Recently, yours truly traveled to Haiti for more than a week. Having just come on board here at Heart to Heart, this was my first chance to see our Haitian operations firsthand. I was more than impressed. My trip coincided with the first week of a three-week volunteer trip sponsored by BD. And so, I was also there to support BD’s communications team as they documented the volunteer experience in the many locations where HHI works.
Here now, more of my thoughts, impressions & observations of my trip to Haiti.
Plus photos! Click them to see full-size. And you can read my first post from Haiti, here. -DW HHI
We’ve returned to Petionville, one of the suburb cities of Port-au-Prince, and to the Heart to Heart Volunteer Center where it is calm. The previous couple of days were spent in and around Leogane, Haiti. Leogane is a seaside town steeped in Haitian history and is due west of Port-au-Prince by about 20 miles. As I’ve learned, distance here in Haiti is judged not on actual distance like mileage, or kilometers, but by time. “How far is that place?”, “Oh, about an hour…”

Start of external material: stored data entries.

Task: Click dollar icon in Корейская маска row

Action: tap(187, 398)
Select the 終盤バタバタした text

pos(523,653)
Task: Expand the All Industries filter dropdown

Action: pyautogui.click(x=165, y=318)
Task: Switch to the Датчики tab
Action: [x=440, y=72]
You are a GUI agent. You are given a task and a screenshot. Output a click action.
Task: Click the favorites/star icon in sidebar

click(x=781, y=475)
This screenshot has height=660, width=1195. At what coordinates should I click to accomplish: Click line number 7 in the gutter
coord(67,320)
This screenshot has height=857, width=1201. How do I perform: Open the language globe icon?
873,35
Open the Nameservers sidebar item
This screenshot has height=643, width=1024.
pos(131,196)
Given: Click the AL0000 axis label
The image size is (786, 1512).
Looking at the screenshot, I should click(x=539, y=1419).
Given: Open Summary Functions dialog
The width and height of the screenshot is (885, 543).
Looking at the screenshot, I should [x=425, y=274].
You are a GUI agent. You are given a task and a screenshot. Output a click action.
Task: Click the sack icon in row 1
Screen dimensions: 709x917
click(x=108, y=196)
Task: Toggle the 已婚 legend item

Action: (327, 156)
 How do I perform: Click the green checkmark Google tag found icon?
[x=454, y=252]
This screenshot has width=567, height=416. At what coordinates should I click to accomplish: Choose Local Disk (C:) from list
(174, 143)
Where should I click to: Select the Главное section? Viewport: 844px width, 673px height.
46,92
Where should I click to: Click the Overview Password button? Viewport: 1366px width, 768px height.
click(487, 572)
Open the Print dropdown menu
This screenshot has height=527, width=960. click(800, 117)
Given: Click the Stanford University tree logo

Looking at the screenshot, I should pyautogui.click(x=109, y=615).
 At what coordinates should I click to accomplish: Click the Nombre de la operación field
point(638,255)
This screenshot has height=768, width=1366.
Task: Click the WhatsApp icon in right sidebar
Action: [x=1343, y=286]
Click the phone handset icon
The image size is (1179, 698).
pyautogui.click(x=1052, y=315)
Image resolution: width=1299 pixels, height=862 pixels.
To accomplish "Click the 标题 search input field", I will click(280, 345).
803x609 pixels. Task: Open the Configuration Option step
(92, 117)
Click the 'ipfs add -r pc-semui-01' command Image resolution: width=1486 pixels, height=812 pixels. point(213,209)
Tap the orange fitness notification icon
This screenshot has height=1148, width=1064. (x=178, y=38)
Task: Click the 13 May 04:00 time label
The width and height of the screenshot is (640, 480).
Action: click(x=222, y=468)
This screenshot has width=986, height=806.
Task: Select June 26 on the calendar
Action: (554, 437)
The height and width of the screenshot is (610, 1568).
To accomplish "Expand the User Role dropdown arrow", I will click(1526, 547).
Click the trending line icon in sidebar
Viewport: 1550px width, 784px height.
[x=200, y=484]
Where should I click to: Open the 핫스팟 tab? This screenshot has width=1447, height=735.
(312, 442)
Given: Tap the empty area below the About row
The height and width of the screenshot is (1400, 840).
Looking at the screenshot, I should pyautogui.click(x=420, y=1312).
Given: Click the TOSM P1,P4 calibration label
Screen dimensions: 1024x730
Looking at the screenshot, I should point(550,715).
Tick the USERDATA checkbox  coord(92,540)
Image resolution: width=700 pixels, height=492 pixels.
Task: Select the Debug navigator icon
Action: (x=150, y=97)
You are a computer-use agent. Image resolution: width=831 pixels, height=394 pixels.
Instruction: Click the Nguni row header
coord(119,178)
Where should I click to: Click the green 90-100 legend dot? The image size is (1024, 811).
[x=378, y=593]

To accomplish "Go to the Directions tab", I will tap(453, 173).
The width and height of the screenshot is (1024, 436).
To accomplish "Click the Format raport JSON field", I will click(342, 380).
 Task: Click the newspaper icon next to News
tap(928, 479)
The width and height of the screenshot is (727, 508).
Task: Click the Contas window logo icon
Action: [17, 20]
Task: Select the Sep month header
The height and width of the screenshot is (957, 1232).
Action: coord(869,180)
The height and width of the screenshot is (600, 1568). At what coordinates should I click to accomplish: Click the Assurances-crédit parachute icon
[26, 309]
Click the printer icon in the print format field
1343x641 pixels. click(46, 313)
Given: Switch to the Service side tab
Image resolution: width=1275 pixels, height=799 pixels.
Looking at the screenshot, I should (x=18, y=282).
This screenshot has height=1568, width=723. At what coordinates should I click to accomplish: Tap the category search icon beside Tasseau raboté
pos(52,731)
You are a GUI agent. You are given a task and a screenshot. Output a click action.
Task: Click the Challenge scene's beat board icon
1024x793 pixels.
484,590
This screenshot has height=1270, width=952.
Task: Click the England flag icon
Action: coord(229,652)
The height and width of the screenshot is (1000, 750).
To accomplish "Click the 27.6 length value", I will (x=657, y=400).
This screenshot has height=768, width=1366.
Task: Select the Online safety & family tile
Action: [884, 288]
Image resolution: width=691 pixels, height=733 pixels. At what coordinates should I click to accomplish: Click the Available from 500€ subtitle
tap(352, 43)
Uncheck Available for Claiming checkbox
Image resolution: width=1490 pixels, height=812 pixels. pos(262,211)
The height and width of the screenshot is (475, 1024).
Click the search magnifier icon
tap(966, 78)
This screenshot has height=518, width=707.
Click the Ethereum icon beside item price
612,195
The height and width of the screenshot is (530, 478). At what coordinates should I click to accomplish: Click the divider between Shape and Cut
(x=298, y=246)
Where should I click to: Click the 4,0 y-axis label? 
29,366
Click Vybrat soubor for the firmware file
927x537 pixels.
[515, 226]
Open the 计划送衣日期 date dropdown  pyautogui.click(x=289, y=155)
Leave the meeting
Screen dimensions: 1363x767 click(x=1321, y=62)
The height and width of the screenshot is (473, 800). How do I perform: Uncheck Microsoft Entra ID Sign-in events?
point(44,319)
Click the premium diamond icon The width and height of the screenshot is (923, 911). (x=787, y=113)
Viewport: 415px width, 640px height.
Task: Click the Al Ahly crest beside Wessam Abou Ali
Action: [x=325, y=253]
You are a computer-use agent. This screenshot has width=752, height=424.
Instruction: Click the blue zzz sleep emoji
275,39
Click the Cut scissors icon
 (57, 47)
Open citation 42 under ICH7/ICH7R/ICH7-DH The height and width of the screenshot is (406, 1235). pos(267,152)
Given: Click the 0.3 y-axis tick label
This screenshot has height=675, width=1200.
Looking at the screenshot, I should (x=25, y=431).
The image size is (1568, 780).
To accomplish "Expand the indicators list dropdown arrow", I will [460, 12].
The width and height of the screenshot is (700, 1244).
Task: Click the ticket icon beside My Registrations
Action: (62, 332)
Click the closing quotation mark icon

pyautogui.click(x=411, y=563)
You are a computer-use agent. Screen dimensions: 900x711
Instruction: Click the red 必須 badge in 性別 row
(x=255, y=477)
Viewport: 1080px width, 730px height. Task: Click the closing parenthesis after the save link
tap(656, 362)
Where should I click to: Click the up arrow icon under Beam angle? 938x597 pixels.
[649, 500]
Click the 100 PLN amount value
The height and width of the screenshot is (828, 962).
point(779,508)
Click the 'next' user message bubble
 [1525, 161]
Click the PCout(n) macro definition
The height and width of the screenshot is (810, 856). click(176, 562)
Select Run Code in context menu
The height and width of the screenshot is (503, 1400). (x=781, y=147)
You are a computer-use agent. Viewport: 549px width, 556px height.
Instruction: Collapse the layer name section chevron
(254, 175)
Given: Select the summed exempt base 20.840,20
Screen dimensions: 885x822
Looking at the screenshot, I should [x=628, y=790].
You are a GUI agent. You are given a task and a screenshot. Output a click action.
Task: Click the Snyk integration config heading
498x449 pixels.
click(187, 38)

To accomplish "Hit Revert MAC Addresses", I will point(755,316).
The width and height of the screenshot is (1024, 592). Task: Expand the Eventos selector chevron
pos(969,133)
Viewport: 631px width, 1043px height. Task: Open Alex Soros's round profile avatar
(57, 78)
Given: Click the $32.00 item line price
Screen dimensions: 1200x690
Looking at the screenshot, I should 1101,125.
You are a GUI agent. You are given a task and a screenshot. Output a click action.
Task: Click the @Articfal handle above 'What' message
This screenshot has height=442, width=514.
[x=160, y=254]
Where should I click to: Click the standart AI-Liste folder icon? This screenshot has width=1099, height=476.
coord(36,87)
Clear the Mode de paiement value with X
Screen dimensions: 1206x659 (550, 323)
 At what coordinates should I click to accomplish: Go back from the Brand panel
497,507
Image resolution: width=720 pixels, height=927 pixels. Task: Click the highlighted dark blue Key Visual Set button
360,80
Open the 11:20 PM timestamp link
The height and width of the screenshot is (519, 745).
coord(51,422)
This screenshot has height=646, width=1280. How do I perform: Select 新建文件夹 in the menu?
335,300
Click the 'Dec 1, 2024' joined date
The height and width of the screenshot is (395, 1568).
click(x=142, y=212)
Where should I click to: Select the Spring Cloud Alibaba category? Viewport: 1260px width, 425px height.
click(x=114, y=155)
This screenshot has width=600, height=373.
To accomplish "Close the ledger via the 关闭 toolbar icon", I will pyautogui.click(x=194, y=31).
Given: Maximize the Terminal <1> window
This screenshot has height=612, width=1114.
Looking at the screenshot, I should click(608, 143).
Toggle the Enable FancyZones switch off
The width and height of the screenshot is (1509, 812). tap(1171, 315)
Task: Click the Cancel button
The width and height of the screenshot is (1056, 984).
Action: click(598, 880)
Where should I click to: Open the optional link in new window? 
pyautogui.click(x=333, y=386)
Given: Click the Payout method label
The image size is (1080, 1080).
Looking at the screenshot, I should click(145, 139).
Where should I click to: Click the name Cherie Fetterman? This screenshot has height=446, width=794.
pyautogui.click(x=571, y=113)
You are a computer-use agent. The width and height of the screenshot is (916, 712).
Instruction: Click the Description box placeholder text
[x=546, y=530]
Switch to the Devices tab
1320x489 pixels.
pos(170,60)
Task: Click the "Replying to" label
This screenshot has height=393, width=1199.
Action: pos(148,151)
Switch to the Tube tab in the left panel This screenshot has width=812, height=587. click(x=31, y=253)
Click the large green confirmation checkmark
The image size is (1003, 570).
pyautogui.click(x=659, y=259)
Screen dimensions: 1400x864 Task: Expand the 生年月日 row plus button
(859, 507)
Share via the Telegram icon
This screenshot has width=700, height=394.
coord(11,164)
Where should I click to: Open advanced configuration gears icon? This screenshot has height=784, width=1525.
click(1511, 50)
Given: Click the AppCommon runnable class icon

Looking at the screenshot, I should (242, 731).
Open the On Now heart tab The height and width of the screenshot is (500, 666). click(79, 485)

This is something that is just a fact of life here, for Haitians and for volunteers. The traffic is, shall we say, challenging. Especially for those of us from the US, because there aren’t many rules. We left the Petionville center at noon on the first Monday of the trip. We didn’t arrive at the Leogane volunteer center, 20 or so miles away, until after 2pm. Those 20 miles took two hours and 8 minutes. A very long trip for such a short distance.
However, during the journey, you really can take in the city life of Port-au-Prince and it’s outskirts. The streets and sidewalks seem to vibrate with the hustle and bustle of people on the move. Tap-Taps, pick-ups converted into taxis, are piled with people going somewhere. Street vendors fill long sections of sidewalk, hawking everything from fresh fruit and blocks of Haitian sugar, to cell phone cards and individual auto parts.
Women, and men too, will balance their cargo onto their heads and navigate all of the traffic and others without stumbling. And just about anything goes up top: fruit, baguettes, even a big bag full of little bags of water.
It’s not just the traffic that makes the journey long, the road plays its part. In some spots they’re flooded days after a rain, with good-sized potholes hidden under the murky water. And there’s the slurry-like combo of rock and mud that washes down steep roads during a rain and deposits right onto the main highway to become a wide rumbly speed bump.
There are sometimes roadblocks, either constructed by local factions or by the UN MINUSTAH Security Forces. All in all it makes for a fascinating journey. A great welcome to a dynamic culture. And we got to drive it several times.
After those two hours of traffic and sensory overload, we arrived at Heart to Heart’s Leogane Volunteer Center. We would base ourselves here for a couple of days, bunking alongside a Haitian doctor, and the nurses and lab techs from BD. Based at the volunteer center, they rotate through three separate Partner Clinics around Leogane.